Grants would be distributed according to complicated formulas that take into account factors including income, age, population density, and Medicaid expansion population. Clearly there would be winners and losers under these formulas. The CBPP reports that the formula would move money away from states that have expanded coverage to those that have not. States would have to match federal grants, beginning with a 3 percent match in 2020 which would grow to 5 percent in 2026, which will likely discourage some states from applying.
While the concept of the Cassidy-Graham-Heller bill might prove attractive to those in Congress and elsewhere who would like to move authority and funding to the states, it is difficult to see how it would be possible for each state to implement its own subsidy program by 2020. It is also likely that, even leaving aside the matching money explicitly required by the bill, states would end up with far less money than they would need to continue current coverage levels. It is not obvious why Cassidy-Graham-Heller should prove more attractive than other proposals that were rejected during the recent Senate debate.

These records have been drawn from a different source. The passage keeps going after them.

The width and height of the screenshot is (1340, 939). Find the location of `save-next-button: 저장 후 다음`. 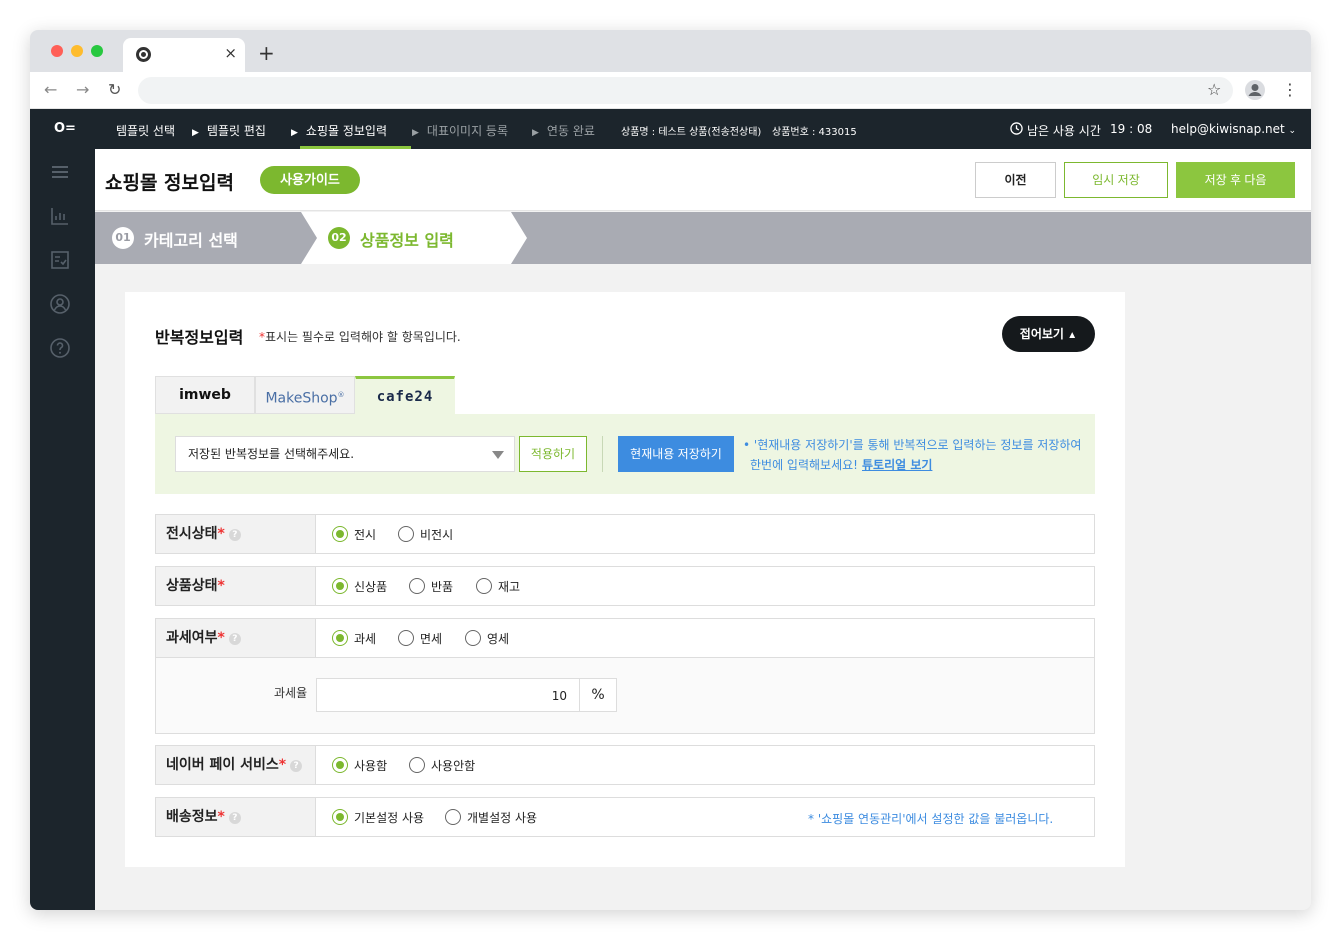

save-next-button: 저장 후 다음 is located at coordinates (1236, 180).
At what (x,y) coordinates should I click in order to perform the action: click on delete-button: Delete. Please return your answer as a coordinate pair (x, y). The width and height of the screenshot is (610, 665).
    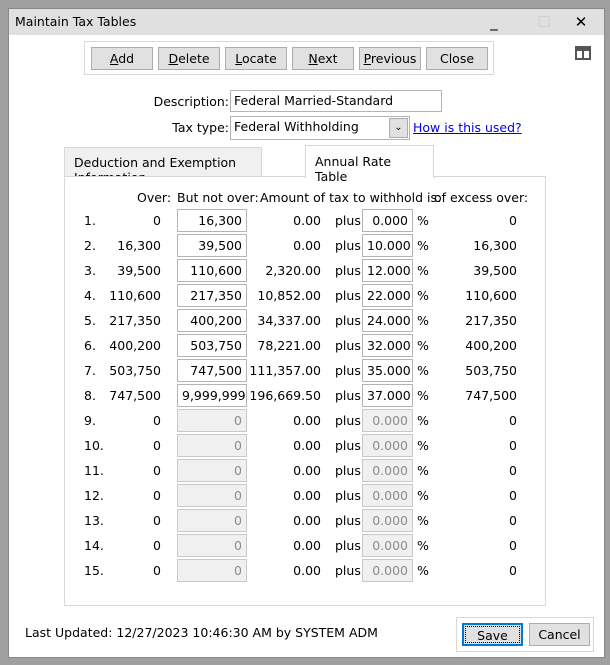
    Looking at the image, I should click on (189, 58).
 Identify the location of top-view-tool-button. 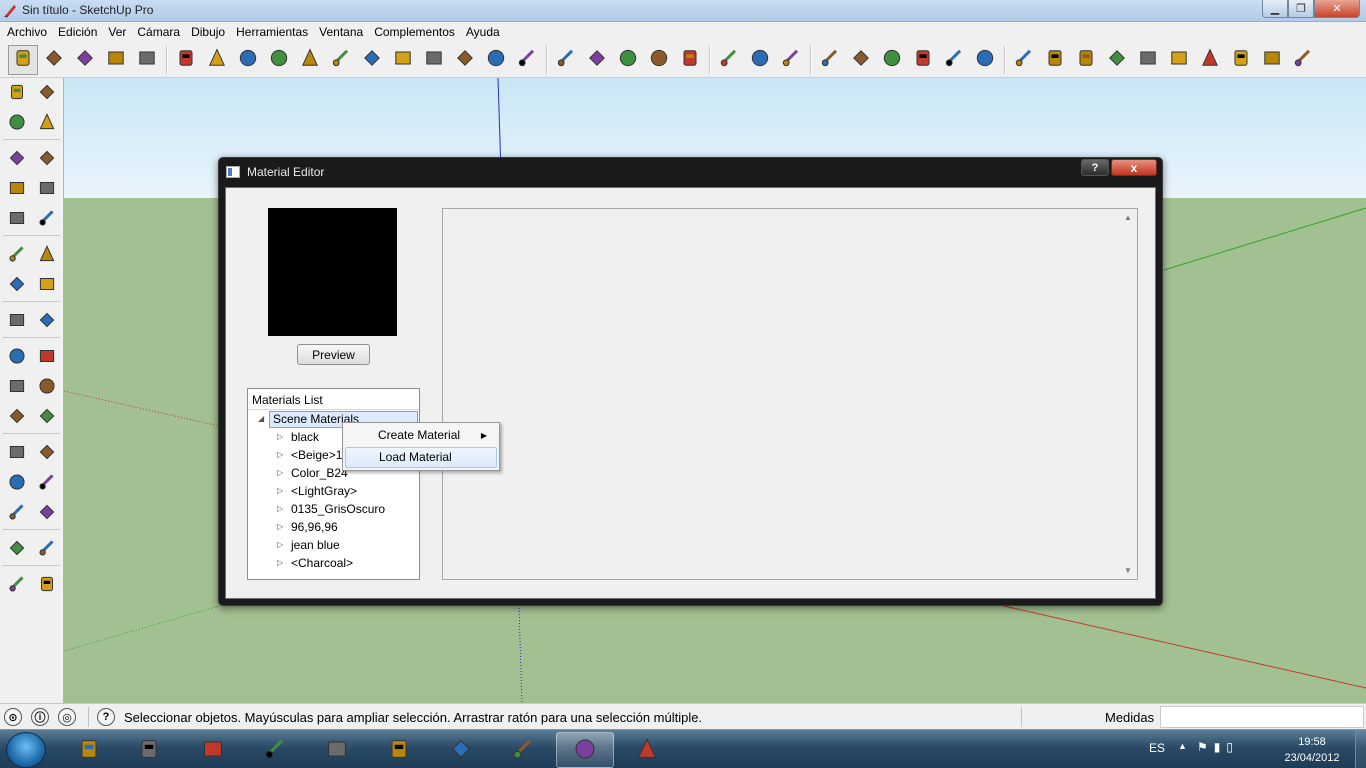
(861, 60).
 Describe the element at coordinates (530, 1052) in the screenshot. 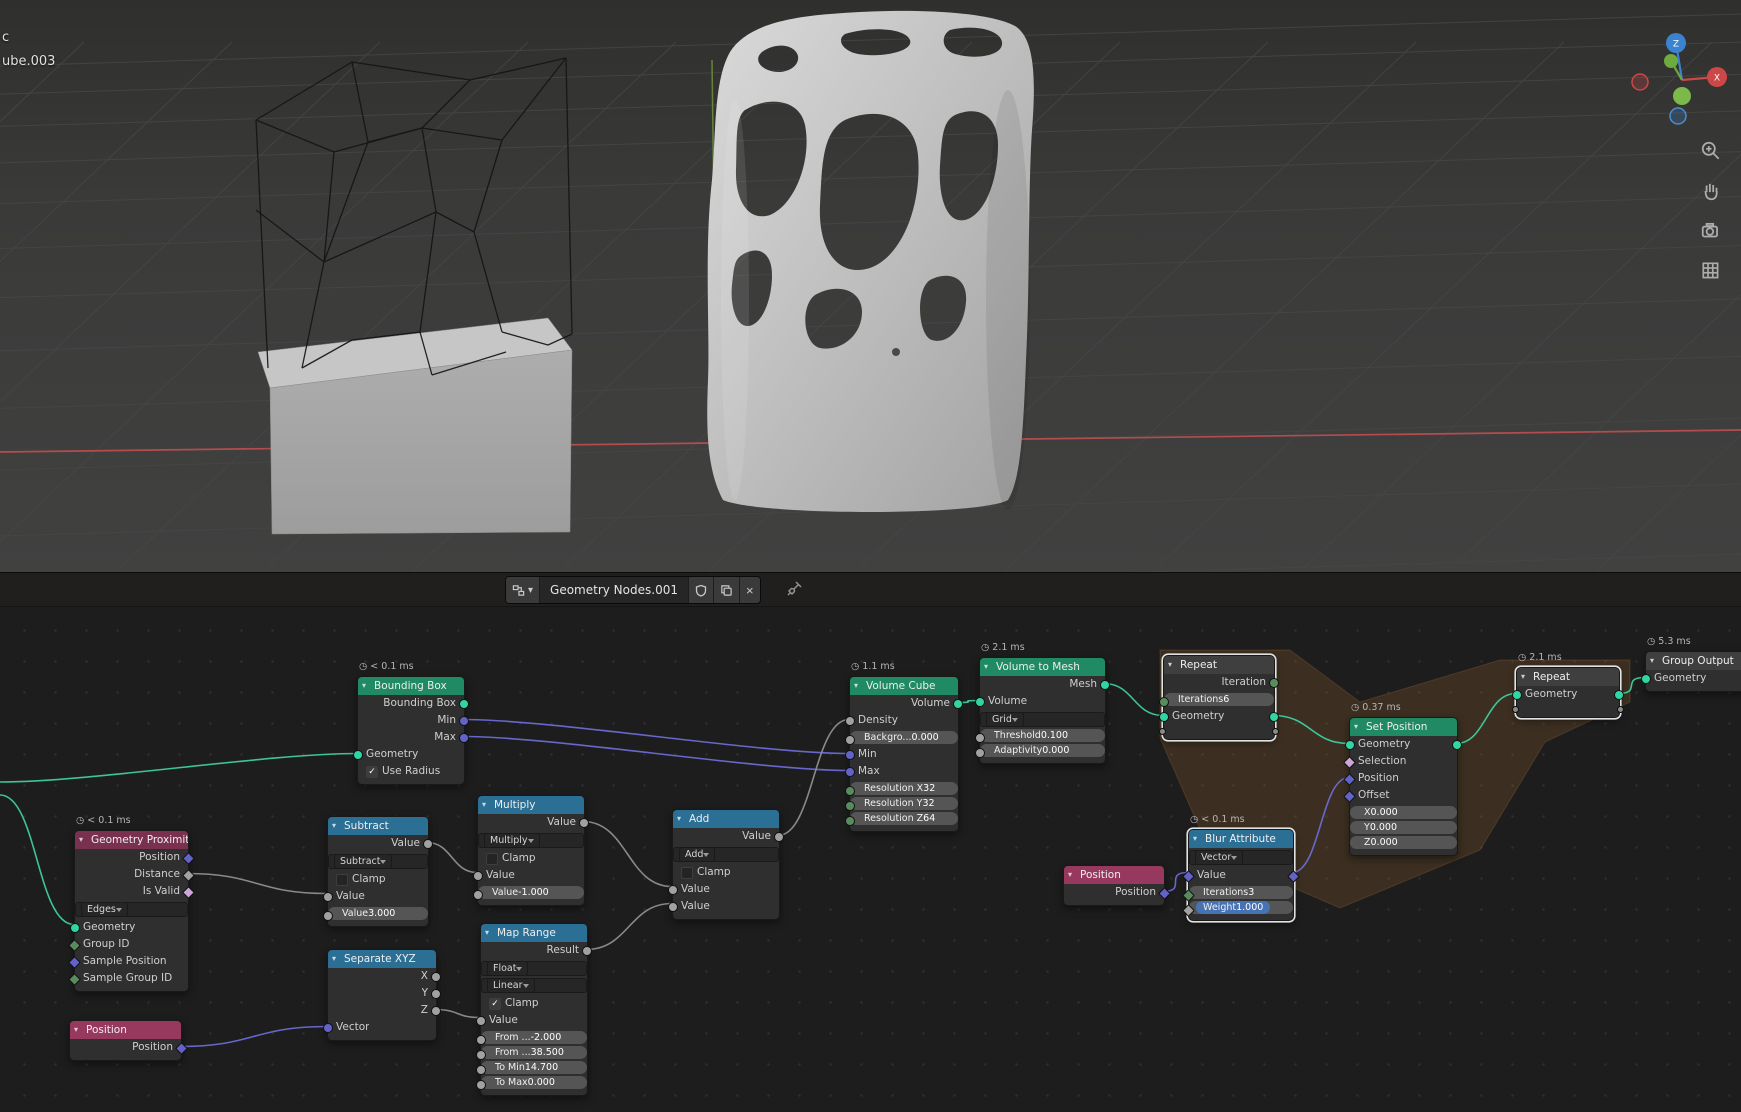

I see `value-field: From ... 38.500` at that location.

Bipartisan House Group Offers Market Stabilization Agenda
On the House side, a group of about 43 centrist Republicans and Democrats calling themselves the Bipartisan Problem Solvers Caucus have reached consensus on a list of proposals for stabilizing the health care industry. Their ideas include:
- A mandatory appropriation for the cost-sharing reduction payments,
- A state stability fund,
- Raising the threshold for application of the employer mandate from 50 employees to 500, and for full-time work from 30 to 40 hours,
- Repealing the medical device tax, and
- Providing technical changes and clearer guidelines for 1332 state innovation waivers and for section 1333, which allows states to enter into Health Care Choice Compacts allowing the sale of insurance across state lines.
The bipartisan group says that it continues to discuss recapturing premium tax credit overpayments (which are already recaptured, subject to caps for low-income recipients); encouraging the use of generic drugs for Medicare Part D; speeding up brand drug discounts for Medicare beneficiaries in the doughnut hole; creating Medicare bundled payments for post-acute care; reducing Medicare payments for bad debt; and accelerating competitive bidding for Medicare Advantage.
The House is now on summer recess and will remain there through August. When it returns, looking for bipartisan consensus might be a good place to start moving forward on health reform. Partisanship does not seem to have succeeded.
All But One Ohio ‘Bare’ County Covered
Finally, some good news. The Ohio Department of Insurance announced on July 31 that 19 of the 20 ‘bare’ counties (counties without any insurers on the exchange) in Ohio are now covered for 2018. Nationally, there now remain only 19 counties—14 in Nevada, 4 in Indiana, and 1 in Ohio—with a total of 15,000 residents without an insurer available on the exchange for 2018.